It would be nice to have a stable release to provide site builders more certainty that the module will get an SA for any security issues. Please feel free to update this issue summary to include links to issues to fix prior to that release.

As of this post, there are 3 critical bug in the queue.

#1056470: Data contains multiple SQL injection and XSS vulnerabilities seems like one critical issue to fix. It's even got a start on a patch.

Comments

joachim’s picture

joachim commented
Status: Active » Fixed

I've committed the patches for two of those criticals; as for #850280: DataHandler execute() fails on PostgreSQL - multiple table DELETE not supported, there's no patch (and people should be using decent database systems anyway ;)

I'm making a 1.0 release; let's see what bug reports come in :)

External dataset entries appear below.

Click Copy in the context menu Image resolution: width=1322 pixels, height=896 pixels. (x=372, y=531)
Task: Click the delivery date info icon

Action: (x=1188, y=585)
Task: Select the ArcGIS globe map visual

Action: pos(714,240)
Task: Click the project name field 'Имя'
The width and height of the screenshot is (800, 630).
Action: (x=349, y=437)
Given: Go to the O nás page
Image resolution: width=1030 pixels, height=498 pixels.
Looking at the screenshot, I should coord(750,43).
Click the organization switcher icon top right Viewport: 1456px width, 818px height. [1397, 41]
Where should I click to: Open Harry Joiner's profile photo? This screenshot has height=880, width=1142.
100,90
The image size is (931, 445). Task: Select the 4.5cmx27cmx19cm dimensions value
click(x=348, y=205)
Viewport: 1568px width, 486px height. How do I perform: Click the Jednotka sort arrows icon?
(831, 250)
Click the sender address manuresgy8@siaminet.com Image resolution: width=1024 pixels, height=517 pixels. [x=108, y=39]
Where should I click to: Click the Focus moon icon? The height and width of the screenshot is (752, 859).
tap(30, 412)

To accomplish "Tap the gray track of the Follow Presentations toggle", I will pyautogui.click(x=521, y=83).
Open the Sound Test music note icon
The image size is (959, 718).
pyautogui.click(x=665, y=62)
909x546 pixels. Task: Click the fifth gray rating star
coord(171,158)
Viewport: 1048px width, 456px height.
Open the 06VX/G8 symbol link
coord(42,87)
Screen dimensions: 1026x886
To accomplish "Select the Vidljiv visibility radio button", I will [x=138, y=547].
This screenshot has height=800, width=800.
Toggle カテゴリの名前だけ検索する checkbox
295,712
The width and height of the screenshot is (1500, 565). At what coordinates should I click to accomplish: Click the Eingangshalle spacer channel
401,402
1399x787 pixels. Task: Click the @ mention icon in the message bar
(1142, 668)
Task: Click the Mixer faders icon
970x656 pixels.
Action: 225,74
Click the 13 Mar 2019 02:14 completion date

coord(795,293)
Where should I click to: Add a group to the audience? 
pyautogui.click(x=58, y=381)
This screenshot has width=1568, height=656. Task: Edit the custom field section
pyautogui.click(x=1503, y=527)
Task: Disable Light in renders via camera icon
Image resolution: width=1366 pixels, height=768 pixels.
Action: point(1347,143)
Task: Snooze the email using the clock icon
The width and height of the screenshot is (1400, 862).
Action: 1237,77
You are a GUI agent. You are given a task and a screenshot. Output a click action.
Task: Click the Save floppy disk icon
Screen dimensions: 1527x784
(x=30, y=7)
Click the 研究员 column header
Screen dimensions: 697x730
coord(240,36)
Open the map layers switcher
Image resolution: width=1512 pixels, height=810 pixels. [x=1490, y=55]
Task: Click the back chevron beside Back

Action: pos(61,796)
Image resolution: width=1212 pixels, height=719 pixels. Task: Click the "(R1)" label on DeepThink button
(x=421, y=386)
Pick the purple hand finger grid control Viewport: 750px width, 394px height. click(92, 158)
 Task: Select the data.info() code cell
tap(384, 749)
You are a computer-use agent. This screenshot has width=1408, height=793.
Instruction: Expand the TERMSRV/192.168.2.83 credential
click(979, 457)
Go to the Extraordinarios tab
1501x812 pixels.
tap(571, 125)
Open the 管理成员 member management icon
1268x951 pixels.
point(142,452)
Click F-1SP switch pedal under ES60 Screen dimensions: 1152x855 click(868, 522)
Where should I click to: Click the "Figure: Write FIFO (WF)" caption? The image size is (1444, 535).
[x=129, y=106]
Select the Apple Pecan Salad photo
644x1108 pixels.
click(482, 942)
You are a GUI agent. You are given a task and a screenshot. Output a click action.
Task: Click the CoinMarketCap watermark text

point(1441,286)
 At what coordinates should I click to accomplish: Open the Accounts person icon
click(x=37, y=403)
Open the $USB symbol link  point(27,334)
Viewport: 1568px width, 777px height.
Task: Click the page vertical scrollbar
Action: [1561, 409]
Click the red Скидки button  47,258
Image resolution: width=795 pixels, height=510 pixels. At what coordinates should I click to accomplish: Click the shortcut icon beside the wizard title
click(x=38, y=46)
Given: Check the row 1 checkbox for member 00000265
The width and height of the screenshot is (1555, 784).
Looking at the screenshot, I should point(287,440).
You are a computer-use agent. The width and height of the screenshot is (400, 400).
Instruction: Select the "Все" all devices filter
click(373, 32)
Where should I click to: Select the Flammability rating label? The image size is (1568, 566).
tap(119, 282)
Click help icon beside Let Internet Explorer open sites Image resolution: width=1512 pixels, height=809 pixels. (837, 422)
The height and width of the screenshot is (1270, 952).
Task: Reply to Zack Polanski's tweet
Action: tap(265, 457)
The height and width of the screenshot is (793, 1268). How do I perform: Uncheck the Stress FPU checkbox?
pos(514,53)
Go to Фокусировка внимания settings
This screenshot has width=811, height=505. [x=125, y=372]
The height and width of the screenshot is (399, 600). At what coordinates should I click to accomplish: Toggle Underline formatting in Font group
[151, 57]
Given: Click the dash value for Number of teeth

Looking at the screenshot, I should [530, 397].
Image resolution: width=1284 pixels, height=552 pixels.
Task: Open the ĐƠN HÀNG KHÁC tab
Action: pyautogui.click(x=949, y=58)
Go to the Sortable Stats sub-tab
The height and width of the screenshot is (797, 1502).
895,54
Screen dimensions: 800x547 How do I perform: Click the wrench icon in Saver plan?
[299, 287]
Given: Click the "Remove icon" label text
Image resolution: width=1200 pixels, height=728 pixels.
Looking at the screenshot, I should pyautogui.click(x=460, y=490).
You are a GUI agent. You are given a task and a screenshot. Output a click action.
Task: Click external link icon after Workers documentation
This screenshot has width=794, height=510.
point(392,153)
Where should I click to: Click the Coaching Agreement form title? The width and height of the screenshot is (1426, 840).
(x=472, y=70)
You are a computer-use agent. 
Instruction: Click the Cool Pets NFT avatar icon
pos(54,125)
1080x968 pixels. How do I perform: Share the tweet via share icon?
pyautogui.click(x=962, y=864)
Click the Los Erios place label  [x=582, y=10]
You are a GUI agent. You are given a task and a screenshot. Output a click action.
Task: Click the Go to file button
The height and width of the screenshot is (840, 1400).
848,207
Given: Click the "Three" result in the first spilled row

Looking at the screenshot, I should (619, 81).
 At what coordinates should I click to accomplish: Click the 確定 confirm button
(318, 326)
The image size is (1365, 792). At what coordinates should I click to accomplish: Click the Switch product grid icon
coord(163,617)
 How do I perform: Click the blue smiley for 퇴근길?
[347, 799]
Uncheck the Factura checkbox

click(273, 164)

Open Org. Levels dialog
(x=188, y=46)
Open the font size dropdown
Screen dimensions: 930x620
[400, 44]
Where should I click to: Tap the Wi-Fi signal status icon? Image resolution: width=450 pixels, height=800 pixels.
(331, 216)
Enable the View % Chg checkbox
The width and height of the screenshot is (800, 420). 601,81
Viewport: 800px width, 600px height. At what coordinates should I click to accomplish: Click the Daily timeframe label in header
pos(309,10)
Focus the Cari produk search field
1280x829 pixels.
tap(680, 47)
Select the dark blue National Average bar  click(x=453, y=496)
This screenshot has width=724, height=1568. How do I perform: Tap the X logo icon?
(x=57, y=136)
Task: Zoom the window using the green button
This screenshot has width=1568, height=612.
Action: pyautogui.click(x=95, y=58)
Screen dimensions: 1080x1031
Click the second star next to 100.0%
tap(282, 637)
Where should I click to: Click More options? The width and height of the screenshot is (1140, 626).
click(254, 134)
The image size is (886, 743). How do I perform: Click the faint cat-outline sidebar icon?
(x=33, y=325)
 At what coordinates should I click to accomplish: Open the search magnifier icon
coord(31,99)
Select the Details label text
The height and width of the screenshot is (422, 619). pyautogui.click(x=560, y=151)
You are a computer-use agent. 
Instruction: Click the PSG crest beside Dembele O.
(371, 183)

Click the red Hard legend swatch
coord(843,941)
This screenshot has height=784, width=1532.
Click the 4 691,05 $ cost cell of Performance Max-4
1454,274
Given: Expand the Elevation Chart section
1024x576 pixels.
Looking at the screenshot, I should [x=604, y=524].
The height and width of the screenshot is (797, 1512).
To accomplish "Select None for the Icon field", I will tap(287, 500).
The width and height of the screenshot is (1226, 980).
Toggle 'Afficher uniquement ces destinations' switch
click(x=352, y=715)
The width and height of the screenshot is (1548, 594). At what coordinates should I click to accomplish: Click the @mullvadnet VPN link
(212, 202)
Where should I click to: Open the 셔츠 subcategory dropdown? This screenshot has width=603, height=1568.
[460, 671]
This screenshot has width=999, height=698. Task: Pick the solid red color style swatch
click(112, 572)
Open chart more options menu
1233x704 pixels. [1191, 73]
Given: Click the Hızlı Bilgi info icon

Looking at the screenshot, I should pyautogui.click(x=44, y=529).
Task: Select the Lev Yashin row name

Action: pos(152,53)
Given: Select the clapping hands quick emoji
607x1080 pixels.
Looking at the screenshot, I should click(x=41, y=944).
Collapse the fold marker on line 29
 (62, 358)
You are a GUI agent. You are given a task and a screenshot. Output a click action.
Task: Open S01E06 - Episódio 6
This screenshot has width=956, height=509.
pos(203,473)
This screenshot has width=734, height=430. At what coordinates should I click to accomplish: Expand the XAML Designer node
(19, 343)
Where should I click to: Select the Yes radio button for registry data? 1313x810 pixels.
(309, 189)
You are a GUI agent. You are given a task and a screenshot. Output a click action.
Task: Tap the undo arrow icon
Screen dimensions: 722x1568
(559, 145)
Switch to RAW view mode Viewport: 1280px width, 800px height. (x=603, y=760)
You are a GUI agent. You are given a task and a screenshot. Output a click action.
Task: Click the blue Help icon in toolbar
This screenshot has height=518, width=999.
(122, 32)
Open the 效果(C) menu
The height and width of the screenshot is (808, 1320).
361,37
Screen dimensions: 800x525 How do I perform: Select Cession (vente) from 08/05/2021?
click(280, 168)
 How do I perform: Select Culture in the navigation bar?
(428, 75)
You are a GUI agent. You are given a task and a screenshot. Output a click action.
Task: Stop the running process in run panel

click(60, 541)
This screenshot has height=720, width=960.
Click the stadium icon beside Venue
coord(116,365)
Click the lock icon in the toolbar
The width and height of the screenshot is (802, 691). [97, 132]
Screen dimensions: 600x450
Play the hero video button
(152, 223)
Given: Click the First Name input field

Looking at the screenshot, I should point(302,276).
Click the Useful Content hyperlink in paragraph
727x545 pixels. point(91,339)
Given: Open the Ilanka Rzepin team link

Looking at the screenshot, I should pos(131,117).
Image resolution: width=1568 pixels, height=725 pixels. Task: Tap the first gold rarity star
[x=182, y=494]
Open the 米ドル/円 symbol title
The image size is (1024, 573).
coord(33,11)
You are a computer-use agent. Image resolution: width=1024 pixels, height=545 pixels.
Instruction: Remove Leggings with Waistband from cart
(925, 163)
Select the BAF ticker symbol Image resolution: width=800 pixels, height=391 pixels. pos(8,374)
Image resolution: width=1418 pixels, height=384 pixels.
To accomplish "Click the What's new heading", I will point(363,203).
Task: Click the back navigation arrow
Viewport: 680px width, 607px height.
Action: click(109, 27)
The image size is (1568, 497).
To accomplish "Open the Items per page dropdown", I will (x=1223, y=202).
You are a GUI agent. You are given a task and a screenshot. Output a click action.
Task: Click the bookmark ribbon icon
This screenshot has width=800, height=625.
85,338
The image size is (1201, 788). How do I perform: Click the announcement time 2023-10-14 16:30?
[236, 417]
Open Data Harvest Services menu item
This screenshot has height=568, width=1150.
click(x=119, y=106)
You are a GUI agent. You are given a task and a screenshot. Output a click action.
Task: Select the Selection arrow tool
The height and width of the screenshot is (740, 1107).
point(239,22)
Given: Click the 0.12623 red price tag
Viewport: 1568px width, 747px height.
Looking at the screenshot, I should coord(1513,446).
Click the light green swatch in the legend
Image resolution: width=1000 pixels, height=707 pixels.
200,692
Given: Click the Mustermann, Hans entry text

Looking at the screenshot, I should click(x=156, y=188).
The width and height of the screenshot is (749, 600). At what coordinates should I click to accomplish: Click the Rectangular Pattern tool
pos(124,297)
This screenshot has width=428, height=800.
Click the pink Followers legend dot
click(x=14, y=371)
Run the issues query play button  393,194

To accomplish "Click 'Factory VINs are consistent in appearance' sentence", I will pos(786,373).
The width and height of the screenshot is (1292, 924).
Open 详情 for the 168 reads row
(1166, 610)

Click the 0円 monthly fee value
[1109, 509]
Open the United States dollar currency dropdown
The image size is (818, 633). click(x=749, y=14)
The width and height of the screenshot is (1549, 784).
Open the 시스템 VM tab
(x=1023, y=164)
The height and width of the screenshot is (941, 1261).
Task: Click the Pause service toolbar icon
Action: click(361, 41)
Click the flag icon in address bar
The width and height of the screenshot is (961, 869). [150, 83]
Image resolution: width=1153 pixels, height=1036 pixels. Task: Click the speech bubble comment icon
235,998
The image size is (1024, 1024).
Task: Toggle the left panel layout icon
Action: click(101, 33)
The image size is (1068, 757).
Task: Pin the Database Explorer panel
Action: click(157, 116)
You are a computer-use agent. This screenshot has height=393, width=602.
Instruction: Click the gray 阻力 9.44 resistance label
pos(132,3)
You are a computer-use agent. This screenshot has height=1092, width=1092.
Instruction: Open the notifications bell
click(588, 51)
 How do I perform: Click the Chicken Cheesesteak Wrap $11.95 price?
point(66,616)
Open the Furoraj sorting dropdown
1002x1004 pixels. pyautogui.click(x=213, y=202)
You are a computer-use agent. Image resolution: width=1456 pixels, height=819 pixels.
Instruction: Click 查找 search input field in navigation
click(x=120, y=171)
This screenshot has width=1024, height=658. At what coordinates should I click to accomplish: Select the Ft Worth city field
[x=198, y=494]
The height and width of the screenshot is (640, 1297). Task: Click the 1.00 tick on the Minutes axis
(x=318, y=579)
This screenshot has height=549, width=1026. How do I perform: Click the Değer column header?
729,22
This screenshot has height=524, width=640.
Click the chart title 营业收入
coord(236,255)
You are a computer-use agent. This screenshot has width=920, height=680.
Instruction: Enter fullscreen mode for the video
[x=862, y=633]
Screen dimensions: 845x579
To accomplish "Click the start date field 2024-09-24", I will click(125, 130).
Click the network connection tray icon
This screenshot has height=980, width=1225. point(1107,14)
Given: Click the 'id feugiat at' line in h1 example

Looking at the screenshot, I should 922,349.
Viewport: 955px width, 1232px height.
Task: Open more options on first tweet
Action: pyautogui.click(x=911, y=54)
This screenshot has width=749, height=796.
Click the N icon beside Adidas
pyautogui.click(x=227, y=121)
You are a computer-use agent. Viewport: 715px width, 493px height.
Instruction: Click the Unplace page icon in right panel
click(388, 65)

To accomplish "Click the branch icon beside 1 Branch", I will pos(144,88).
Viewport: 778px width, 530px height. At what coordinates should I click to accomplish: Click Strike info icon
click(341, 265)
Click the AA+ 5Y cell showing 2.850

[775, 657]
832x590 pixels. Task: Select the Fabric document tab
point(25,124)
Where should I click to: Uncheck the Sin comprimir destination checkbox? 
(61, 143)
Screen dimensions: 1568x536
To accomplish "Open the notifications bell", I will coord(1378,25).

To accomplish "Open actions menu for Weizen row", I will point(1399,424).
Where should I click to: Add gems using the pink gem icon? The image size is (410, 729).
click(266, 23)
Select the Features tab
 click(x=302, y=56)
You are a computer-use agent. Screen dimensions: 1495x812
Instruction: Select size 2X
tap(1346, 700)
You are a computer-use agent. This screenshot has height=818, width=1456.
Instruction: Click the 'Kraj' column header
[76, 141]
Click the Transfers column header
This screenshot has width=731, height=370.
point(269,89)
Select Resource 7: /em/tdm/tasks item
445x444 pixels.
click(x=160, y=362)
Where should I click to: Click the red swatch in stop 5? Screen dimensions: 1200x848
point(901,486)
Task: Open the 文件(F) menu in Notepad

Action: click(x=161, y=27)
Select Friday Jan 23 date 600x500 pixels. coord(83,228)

(I've been told not to tag it as a security release BTW.)

greggles’s picture

greggles
he/him
Primary language English
Location Denver, Colorado, USA
commented

(I've been told not to tag it as a security release BTW.)

By who?

greggles’s picture

greggles
he/him
Primary language English
Location Denver, Colorado, USA
commented

Re #2 - resolved and fixed. It was misinformation from #drupal-contribute

The "Security update" tag can be used on a release node even if there is no Security Advisory accompanying it.

Status: Fixed » Closed (fixed)

Automatically closed -- issue fixed for 2 weeks with no activity.